## [DATA PROVIDED]
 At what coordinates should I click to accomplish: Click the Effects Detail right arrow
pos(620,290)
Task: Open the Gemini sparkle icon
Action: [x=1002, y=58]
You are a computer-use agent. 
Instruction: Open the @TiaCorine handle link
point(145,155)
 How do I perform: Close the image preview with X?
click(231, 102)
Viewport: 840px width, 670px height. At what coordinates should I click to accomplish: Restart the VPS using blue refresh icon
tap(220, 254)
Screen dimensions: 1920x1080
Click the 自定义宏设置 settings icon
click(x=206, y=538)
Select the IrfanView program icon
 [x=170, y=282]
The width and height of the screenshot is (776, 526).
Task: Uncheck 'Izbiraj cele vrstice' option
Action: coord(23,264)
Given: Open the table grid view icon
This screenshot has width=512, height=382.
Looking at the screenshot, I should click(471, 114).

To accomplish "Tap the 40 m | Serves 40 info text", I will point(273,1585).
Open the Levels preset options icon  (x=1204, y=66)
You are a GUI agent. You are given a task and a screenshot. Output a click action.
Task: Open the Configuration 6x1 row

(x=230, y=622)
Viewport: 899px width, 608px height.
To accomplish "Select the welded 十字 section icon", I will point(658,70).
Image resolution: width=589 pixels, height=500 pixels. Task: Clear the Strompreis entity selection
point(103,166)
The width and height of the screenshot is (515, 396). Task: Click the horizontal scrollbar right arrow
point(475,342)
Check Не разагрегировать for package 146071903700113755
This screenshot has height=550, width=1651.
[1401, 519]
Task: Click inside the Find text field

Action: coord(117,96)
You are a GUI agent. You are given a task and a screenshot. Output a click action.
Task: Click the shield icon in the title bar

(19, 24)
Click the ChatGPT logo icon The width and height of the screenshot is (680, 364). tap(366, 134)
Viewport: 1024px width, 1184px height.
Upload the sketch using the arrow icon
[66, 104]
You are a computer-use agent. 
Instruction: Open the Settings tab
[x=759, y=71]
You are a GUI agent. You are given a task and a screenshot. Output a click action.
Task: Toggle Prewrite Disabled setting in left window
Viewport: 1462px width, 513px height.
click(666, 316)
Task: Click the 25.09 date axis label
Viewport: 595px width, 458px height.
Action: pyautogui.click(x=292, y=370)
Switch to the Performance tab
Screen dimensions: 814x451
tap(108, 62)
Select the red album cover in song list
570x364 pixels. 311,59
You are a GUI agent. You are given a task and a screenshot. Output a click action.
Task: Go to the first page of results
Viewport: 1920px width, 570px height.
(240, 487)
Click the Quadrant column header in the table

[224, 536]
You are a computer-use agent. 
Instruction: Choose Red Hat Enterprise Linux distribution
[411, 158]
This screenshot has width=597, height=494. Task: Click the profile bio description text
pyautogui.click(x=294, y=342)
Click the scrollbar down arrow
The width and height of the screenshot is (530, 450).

## [DIRECTIONS FOR THIS TASK]
Output every record above a second time, exactly.

## [ANSWER TO THE PROBLEM]
 At what coordinates should I click to accomplish: Click the Effects Detail right arrow
pos(620,290)
Task: Open the Gemini sparkle icon
Action: [x=1002, y=58]
You are a computer-use agent. 
Instruction: Open the @TiaCorine handle link
point(145,155)
 How do I perform: Close the image preview with X?
click(231, 102)
Viewport: 840px width, 670px height. At what coordinates should I click to accomplish: Restart the VPS using blue refresh icon
tap(220, 254)
Screen dimensions: 1920x1080
Click the 自定义宏设置 settings icon
click(x=206, y=538)
Select the IrfanView program icon
 [x=170, y=282]
The width and height of the screenshot is (776, 526).
Task: Uncheck 'Izbiraj cele vrstice' option
Action: coord(23,264)
Given: Open the table grid view icon
This screenshot has width=512, height=382.
Looking at the screenshot, I should click(471, 114).

To accomplish "Tap the 40 m | Serves 40 info text", I will point(273,1585).
Open the Levels preset options icon  (x=1204, y=66)
You are a GUI agent. You are given a task and a screenshot. Output a click action.
Task: Open the Configuration 6x1 row

(x=230, y=622)
Viewport: 899px width, 608px height.
To accomplish "Select the welded 十字 section icon", I will point(658,70).
Image resolution: width=589 pixels, height=500 pixels. Task: Clear the Strompreis entity selection
point(103,166)
The width and height of the screenshot is (515, 396). Task: Click the horizontal scrollbar right arrow
point(475,342)
Check Не разагрегировать for package 146071903700113755
This screenshot has height=550, width=1651.
[1401, 519]
Task: Click inside the Find text field

Action: coord(117,96)
You are a GUI agent. You are given a task and a screenshot. Output a click action.
Task: Click the shield icon in the title bar

(19, 24)
Click the ChatGPT logo icon The width and height of the screenshot is (680, 364). tap(366, 134)
Viewport: 1024px width, 1184px height.
Upload the sketch using the arrow icon
[66, 104]
You are a computer-use agent. 
Instruction: Open the Settings tab
[x=759, y=71]
You are a GUI agent. You are given a task and a screenshot. Output a click action.
Task: Toggle Prewrite Disabled setting in left window
Viewport: 1462px width, 513px height.
click(666, 316)
Task: Click the 25.09 date axis label
Viewport: 595px width, 458px height.
Action: pyautogui.click(x=292, y=370)
Switch to the Performance tab
Screen dimensions: 814x451
tap(108, 62)
Select the red album cover in song list
570x364 pixels. 311,59
You are a GUI agent. You are given a task and a screenshot. Output a click action.
Task: Go to the first page of results
Viewport: 1920px width, 570px height.
(240, 487)
Click the Quadrant column header in the table

[224, 536]
You are a computer-use agent. 
Instruction: Choose Red Hat Enterprise Linux distribution
[411, 158]
This screenshot has width=597, height=494. Task: Click the profile bio description text
pyautogui.click(x=294, y=342)
Click the scrollbar down arrow
The width and height of the screenshot is (530, 450).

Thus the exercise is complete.